PO:33:195 | Evaluation of prevalence and role of anti-endothelin type a-receptor and anti-angiotensin ii type 1-receptor antibodies in a cohort of systemic sclerosis patients

Background. Systemic sclerosis (SSc) is a systemic, autoimmune, heterogeneous disease, characterized by fibrosis and vasculopathy of skin and internal organs. Disease prognosis is mainly driven by autoantibody profile and specific organs involvement. The renin-angiotensin and endothelin systems have been implicated in the pathogenesis of vascular dysfunction. Antibodies (abs) against the angiotensin II type 1-receptor (AT1R) and the endothelin type A-receptor (ETAR) have been hypothesized to play a pathogenetic role in SSc, although their role in SSc remains unclear. Severe vascular disease manifestations have been associated with higher titers of anti-AT1R and anti-ETAR abs, which also appear to predict SSc-related mortality. Aim of the study was to estimate the prevalence of these autoabs in an SSc cohort and to evaluate their possible correlation with clinical and laboratory characteristics.

Materials and Methods. A cross-sectional monocentric study enrolling SSc patients was conducted. Demographic, clinical and laboratory data were collected and nailfold capillaroscopy was performed. Sera were tested by enzyme-linked immunosorbent assay for anti-AT1R and anti-ETAR abs, indirect immunofluorescence on Hep2 cells for anti-nuclear (ANA) abs, immunoblotting, fluorescent enzyme and chemiluminescence immunoassays for exctractable nuclear antigens (ENA) abs. Patients under anti-endothelin receptor antagonists were excluded. Categorical variables were compared using the chi-squared test, continuous variables were compared using t-test or Mann Whitney U test. Variables with statistical significance were tested in a multivariate regression model, corrected for selected confounders.
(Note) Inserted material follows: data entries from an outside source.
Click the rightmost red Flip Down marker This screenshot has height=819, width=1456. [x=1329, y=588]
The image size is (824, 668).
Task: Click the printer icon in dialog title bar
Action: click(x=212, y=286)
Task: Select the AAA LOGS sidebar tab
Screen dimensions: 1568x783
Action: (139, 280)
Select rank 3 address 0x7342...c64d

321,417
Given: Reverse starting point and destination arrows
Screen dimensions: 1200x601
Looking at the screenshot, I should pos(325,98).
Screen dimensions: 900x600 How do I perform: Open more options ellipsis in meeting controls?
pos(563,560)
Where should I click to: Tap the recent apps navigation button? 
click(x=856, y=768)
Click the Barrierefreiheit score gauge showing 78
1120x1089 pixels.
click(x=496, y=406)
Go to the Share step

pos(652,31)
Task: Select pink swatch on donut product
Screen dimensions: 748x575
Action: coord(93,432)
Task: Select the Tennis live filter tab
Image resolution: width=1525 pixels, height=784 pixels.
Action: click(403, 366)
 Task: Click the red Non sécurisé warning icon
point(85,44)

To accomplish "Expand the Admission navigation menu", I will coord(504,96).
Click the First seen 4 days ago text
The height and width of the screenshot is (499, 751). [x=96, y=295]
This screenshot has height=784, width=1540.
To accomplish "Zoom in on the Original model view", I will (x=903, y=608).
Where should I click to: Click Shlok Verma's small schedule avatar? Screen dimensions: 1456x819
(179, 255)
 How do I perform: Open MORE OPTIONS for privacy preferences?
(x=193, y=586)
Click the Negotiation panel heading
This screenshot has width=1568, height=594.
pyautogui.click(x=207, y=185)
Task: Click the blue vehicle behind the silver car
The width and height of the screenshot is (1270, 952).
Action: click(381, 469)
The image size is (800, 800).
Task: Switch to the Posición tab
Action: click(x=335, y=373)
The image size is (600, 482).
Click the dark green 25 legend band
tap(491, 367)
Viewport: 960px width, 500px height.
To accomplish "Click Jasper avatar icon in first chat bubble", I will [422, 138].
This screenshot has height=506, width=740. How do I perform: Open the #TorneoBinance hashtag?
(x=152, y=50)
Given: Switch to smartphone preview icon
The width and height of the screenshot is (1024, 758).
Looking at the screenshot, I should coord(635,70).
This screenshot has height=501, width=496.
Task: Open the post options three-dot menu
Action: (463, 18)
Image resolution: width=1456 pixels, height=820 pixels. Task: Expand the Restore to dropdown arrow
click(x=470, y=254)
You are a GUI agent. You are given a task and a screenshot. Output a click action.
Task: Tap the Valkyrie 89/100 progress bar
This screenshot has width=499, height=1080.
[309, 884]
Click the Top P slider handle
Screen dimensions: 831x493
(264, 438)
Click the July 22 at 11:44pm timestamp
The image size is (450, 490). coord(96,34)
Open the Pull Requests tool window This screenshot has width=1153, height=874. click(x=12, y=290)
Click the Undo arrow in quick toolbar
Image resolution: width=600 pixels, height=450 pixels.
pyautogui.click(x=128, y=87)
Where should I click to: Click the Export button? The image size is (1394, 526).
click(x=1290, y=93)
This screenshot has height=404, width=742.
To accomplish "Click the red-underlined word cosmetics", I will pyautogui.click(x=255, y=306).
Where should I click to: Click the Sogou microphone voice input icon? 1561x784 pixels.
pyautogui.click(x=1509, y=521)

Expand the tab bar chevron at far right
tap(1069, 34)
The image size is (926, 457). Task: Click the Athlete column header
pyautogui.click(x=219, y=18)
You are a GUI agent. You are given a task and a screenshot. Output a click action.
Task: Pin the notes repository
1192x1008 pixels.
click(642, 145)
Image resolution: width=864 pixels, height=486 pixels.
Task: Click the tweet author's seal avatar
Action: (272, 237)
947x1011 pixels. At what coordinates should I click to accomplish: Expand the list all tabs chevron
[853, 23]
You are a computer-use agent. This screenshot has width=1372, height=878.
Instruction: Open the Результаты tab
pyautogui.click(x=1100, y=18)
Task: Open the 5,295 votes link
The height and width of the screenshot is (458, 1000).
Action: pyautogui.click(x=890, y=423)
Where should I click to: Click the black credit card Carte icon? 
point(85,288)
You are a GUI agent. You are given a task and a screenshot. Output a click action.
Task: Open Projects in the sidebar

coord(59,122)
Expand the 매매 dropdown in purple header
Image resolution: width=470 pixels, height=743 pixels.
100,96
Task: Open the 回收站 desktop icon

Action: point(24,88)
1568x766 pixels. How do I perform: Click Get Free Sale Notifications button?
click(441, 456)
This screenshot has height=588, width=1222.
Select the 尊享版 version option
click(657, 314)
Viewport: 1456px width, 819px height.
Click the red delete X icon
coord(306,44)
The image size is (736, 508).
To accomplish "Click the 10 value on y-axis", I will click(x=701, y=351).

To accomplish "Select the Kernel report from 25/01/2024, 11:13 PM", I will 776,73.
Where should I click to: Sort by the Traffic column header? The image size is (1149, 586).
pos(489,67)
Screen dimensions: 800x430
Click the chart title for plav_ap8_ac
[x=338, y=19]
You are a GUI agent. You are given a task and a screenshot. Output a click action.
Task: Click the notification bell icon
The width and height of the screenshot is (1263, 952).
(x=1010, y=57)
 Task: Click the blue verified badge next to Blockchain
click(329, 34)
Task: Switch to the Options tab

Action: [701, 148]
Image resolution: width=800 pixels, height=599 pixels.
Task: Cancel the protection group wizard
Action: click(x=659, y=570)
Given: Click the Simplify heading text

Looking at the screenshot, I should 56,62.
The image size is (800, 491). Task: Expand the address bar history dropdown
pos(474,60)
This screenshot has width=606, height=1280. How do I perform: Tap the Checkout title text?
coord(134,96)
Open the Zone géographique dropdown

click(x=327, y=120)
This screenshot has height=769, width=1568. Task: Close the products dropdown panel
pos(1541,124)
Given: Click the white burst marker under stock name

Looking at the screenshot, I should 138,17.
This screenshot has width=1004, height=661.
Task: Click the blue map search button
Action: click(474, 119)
Results. A population of 80 SSc patients was enrolled. 6 patients resulted to be positive for both anti-ETAR and anti-AT1R abs, 8 patients only for anti-ETAR abs. Table 1 shows demographic and clinical data of the study population. Characteristics of patients anti-ETAR/AT1R abs positive were compared to patients negative for both the autoabs: anti-ETAR/AT1R abs positive patients resulted to have a significant higher prevalence of ischemic digital ulcers (IDU) (p=0.017). Patients positive for anti-ETAR/AT1R abs had a significant higher risk of having IDU independently from ongoing treatment with prostanoids (OR 5.7, 95%CI 1-33.26). Figure 1 shows the proportion of patients with IDU in the two groups. Patients positive for anti-ETAR/AT1R abs showed higher risk for presenting an early scleroderma pattern at the capillaroscopy rather than the other patterns, although the result did not reach the statistical significance (OR 4.5, 95%CI 0.4-49.6). Normal capillaroscopy was the reference group. Finally, patients under steroid treatment showed half-risk of presenting anti-ETAR/AT1R abs positivity, although the result was not statistically significant (OR 0.5, 95% CI 0.11-2.28).

Conclusions. Anti-ETAR/AT1R abs could be involved in peripheral vasculopathy in SSc patients, both in early and in late phases of the disease. Further studies are needed to evaluate their potential predictive value aimed at selection of patients at risk for early treatment or prevention therapy.